CMMC Requirement AT.L3-3.2.1E – Advanced Threat Awareness: Provide awareness training upon initial hire, following a significant cyber event, and at least annually, focused on recognizing and responding to threats from social engineering, advanced persistent threat actors, breaches, and suspicious behaviors; update the training at least annually or when there are significant changes to the threat.
Links to Publicly Available Resources
Guide from Carnegie Mellon University on how to build and implement a cybersecurity awareness program. This document provides assessment guidance for conducting Cybersecurity Maturity Model Certification (CMMC) assessments for Level 3. CISA guidance for recognizing common social engineering and phishing attacks.

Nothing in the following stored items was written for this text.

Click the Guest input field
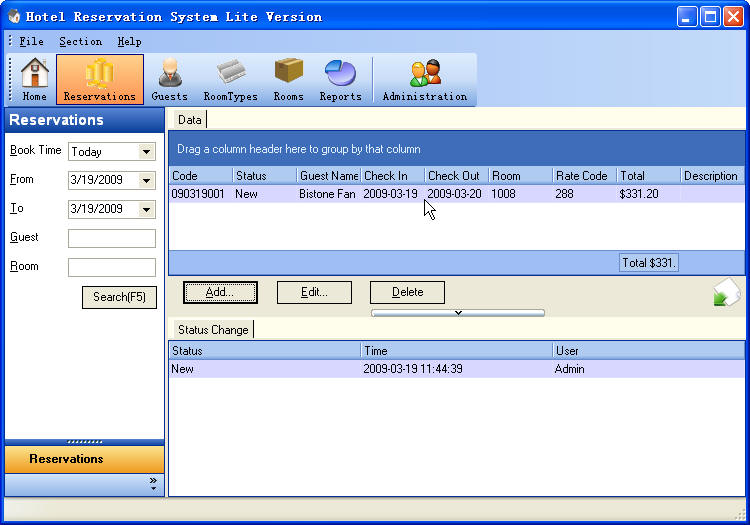The height and width of the screenshot is (525, 750). pyautogui.click(x=112, y=239)
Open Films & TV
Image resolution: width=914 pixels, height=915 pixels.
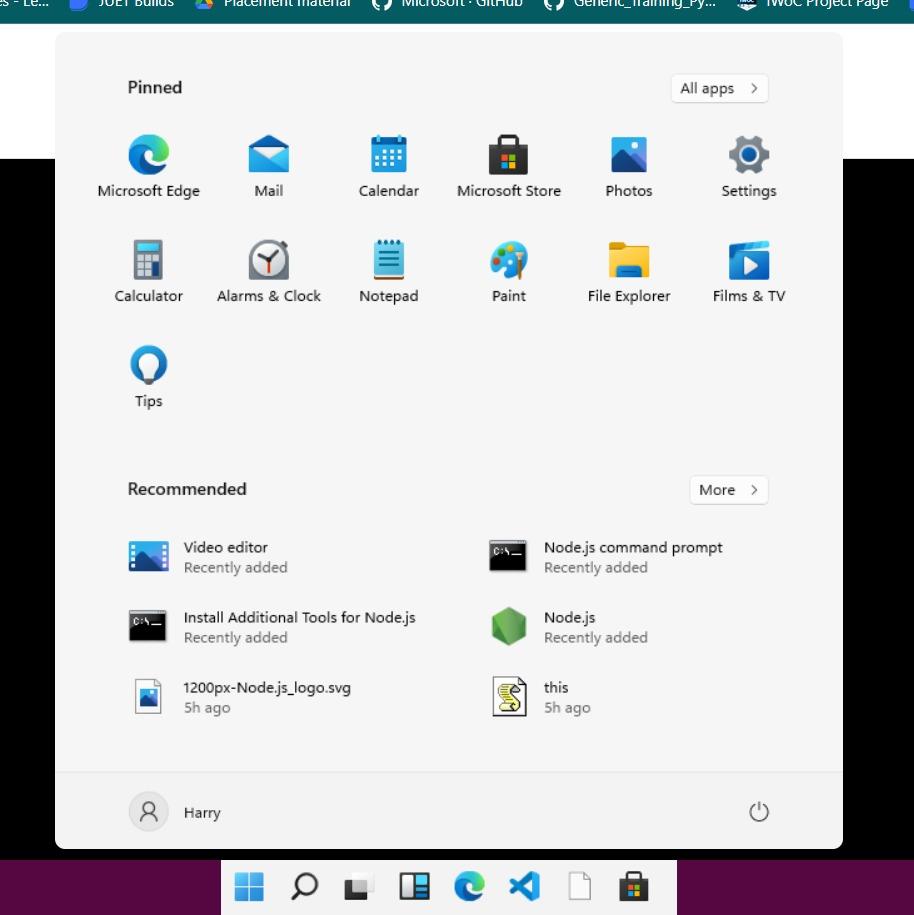coord(748,270)
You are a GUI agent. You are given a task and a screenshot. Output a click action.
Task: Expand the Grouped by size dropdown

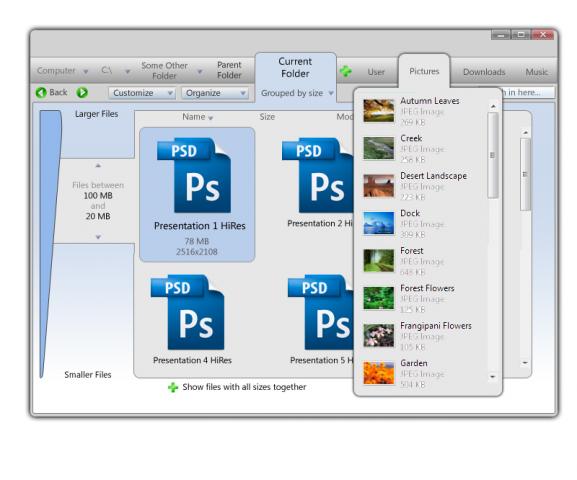click(x=297, y=93)
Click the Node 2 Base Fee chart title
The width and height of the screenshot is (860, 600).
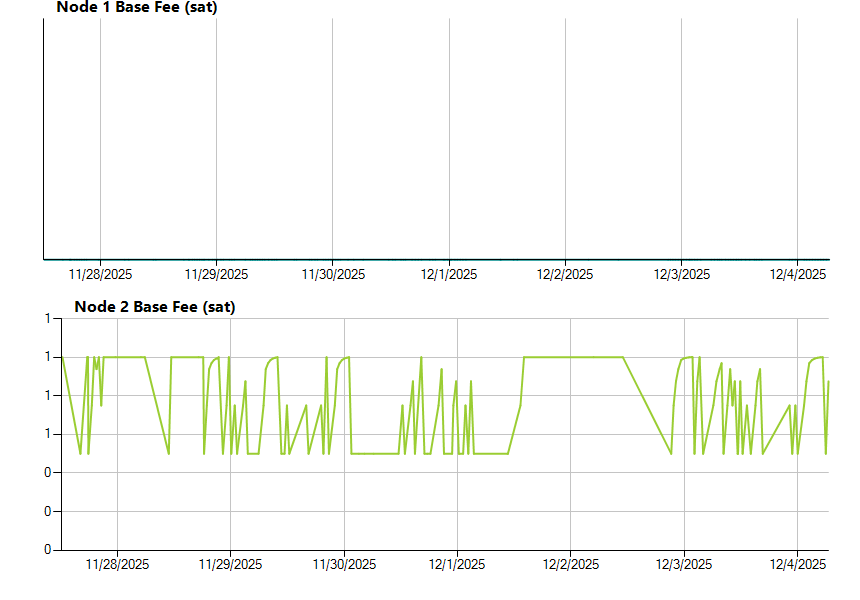(x=155, y=307)
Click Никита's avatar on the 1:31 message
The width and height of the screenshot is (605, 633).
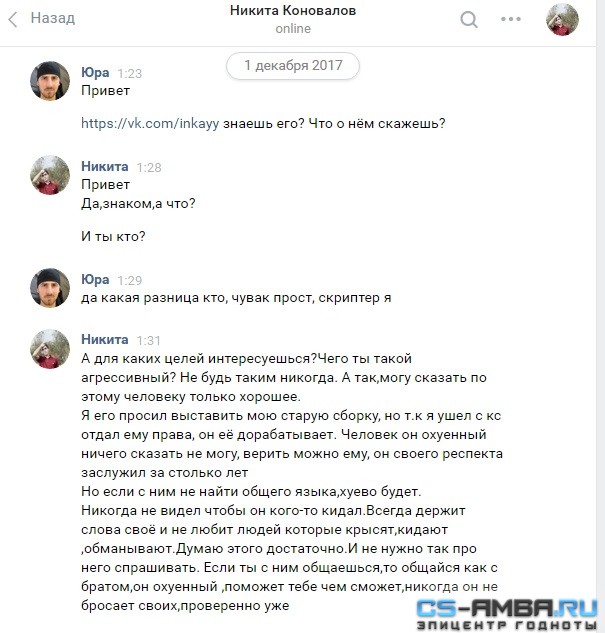[x=50, y=348]
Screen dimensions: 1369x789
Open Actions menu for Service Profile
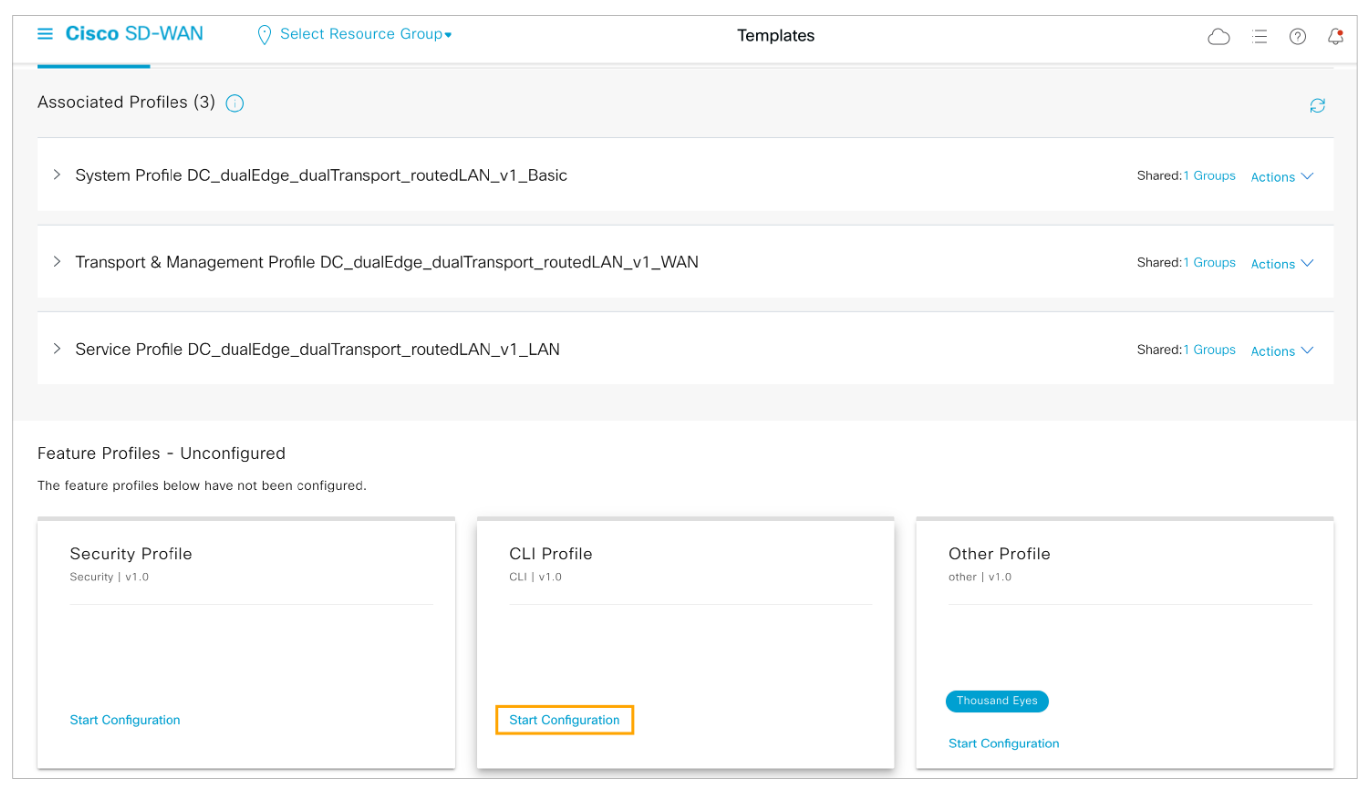(x=1281, y=351)
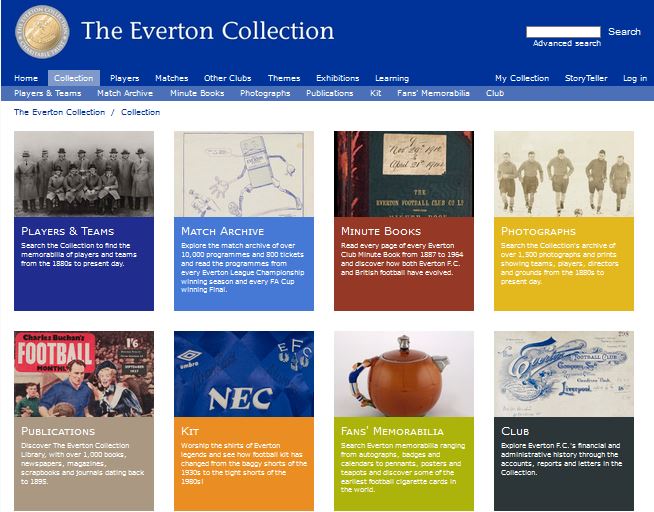Open the Players & Teams group photo thumbnail

[84, 174]
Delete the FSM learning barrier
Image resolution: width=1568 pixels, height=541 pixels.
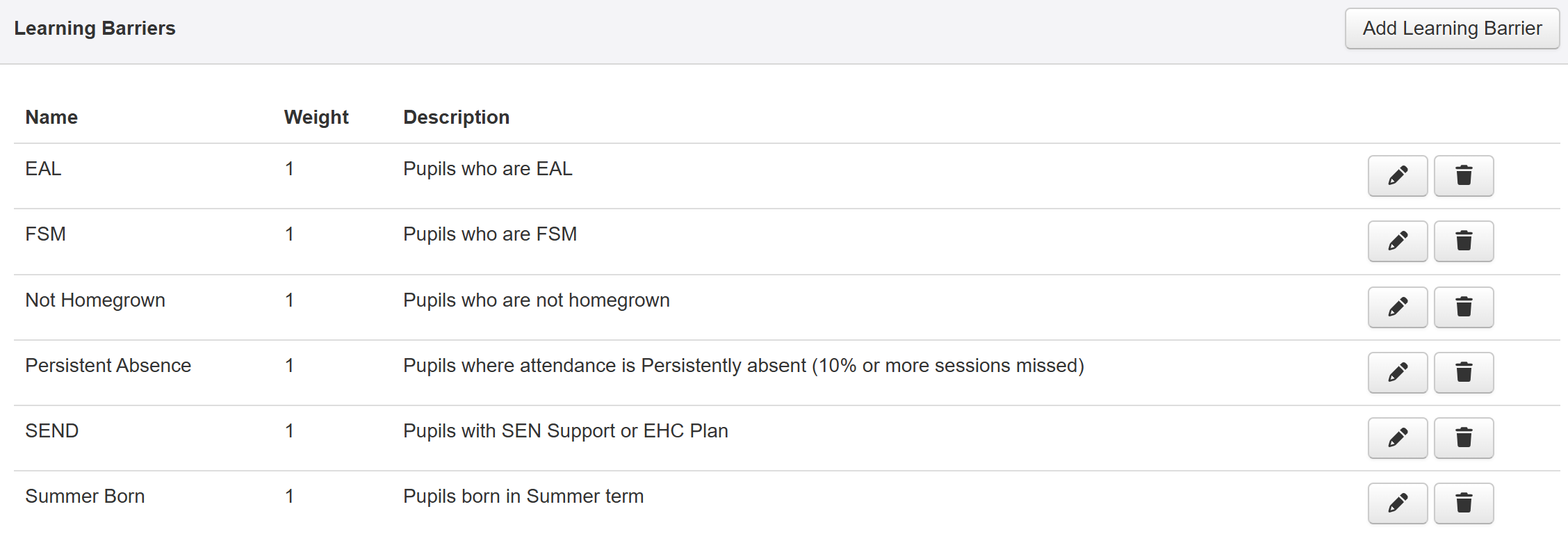1464,241
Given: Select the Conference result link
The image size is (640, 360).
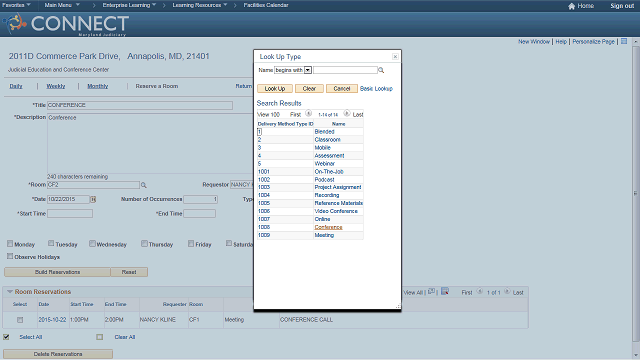Looking at the screenshot, I should pos(328,227).
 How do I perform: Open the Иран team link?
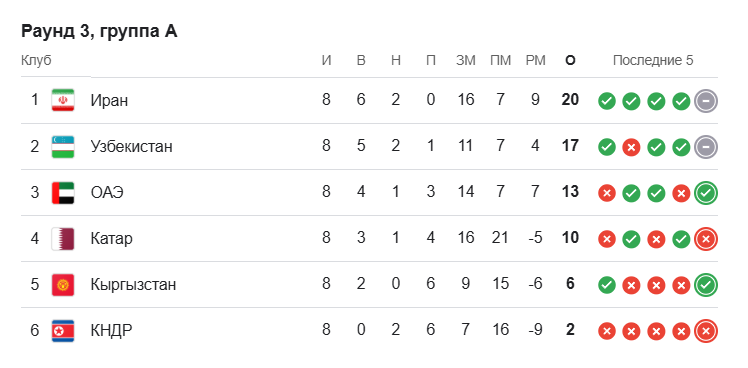pos(109,101)
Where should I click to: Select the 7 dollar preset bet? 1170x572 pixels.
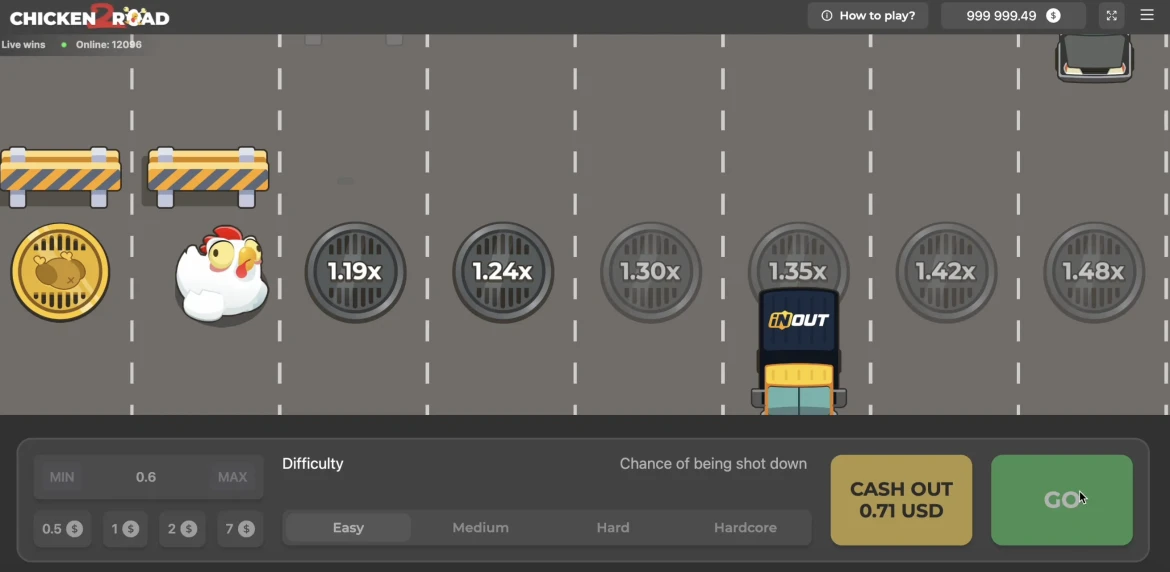pyautogui.click(x=240, y=529)
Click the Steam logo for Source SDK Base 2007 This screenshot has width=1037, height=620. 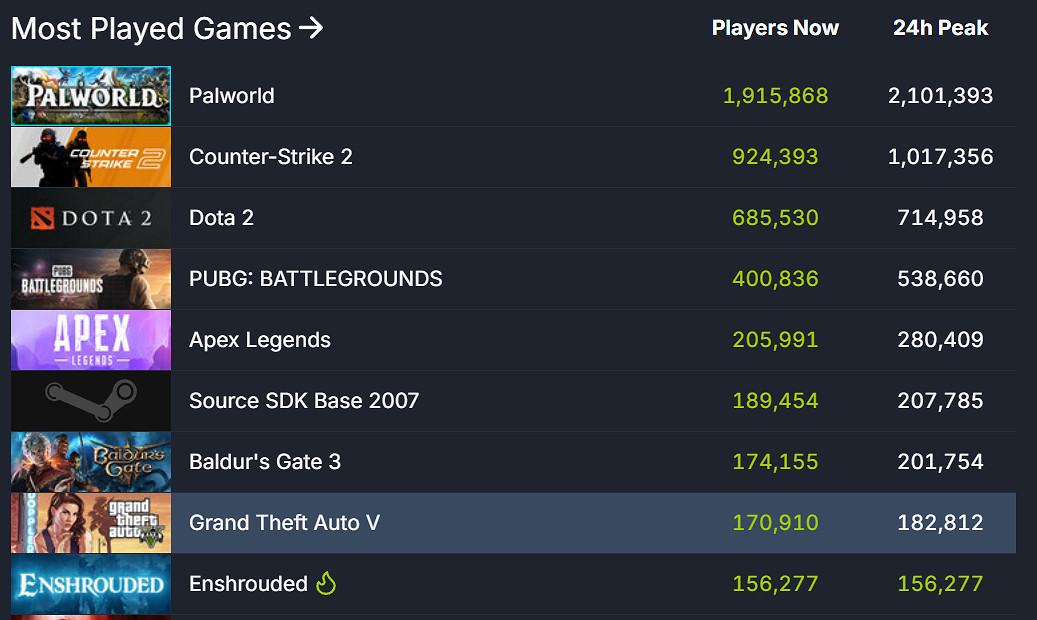90,401
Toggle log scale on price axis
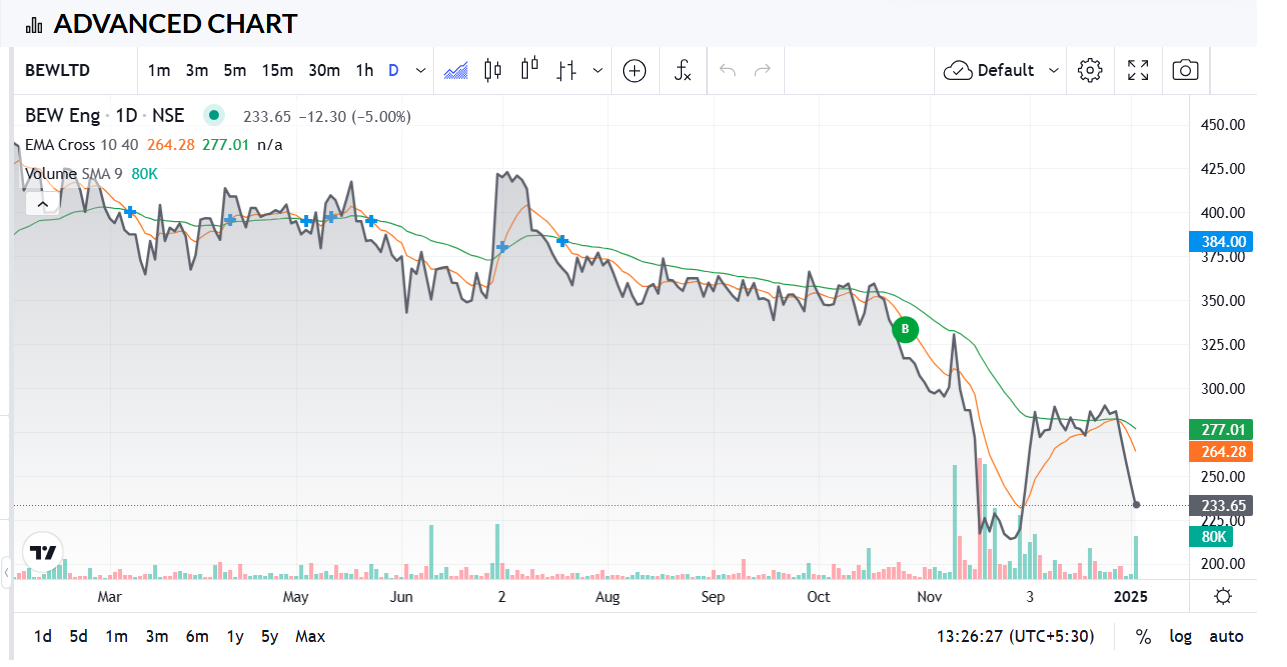Screen dimensions: 1287x667 tap(1181, 636)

A course to provide an overview of current cybersecurity threats and best practices to keep information and information systems secure at home and at work. This training also reinforces best practices to protect classified, controlled unclassified information (CUI), and personally identifiable information (PII). Outline of the major topics to cover in a cybersecurity awareness program and how they benefit the company. KnowBe4 is a large security awareness training and simulated phishing platform that helps you manage the ongoing problem of social engineering. This publication provides guidance for federal agencies and organizations to develop and manage a life cycle approach to building a Cybersecurity and Privacy Learning Program (CPLP).
An effective method to detect APT activities and reduce the effectiveness of those activities is to provide specific awareness training for individuals. A well-trained and security-aware workforce provides another organizational safeguard that can be employed as part of a defense-in-depth strategy to protect organizations against malicious code injections via email or web applications. Threat awareness training includes educating individuals on the various ways that APTs can infiltrate organizations, including through websites, emails, advertisement pop-ups, articles, and social engineering. Training can include techniques for recognizing suspicious emails, the use of removable systems in non-secure settings, and the potential targeting of individuals by adversaries outside the workplace. Awareness training is assessed and updated periodically to ensure that the training is relevant and effective, particularly with respect to the threat since it is constantly, and often rapidly, evolving.
[NIST SP 800-50] provides guidance on security awareness and training programs.
Further Discussion
All organizations, regardless of size, should have a cyber training program that helps employees understand threats they will face on a daily basis. This training must include knowledge about APT actors, breaches, and suspicious behaviors.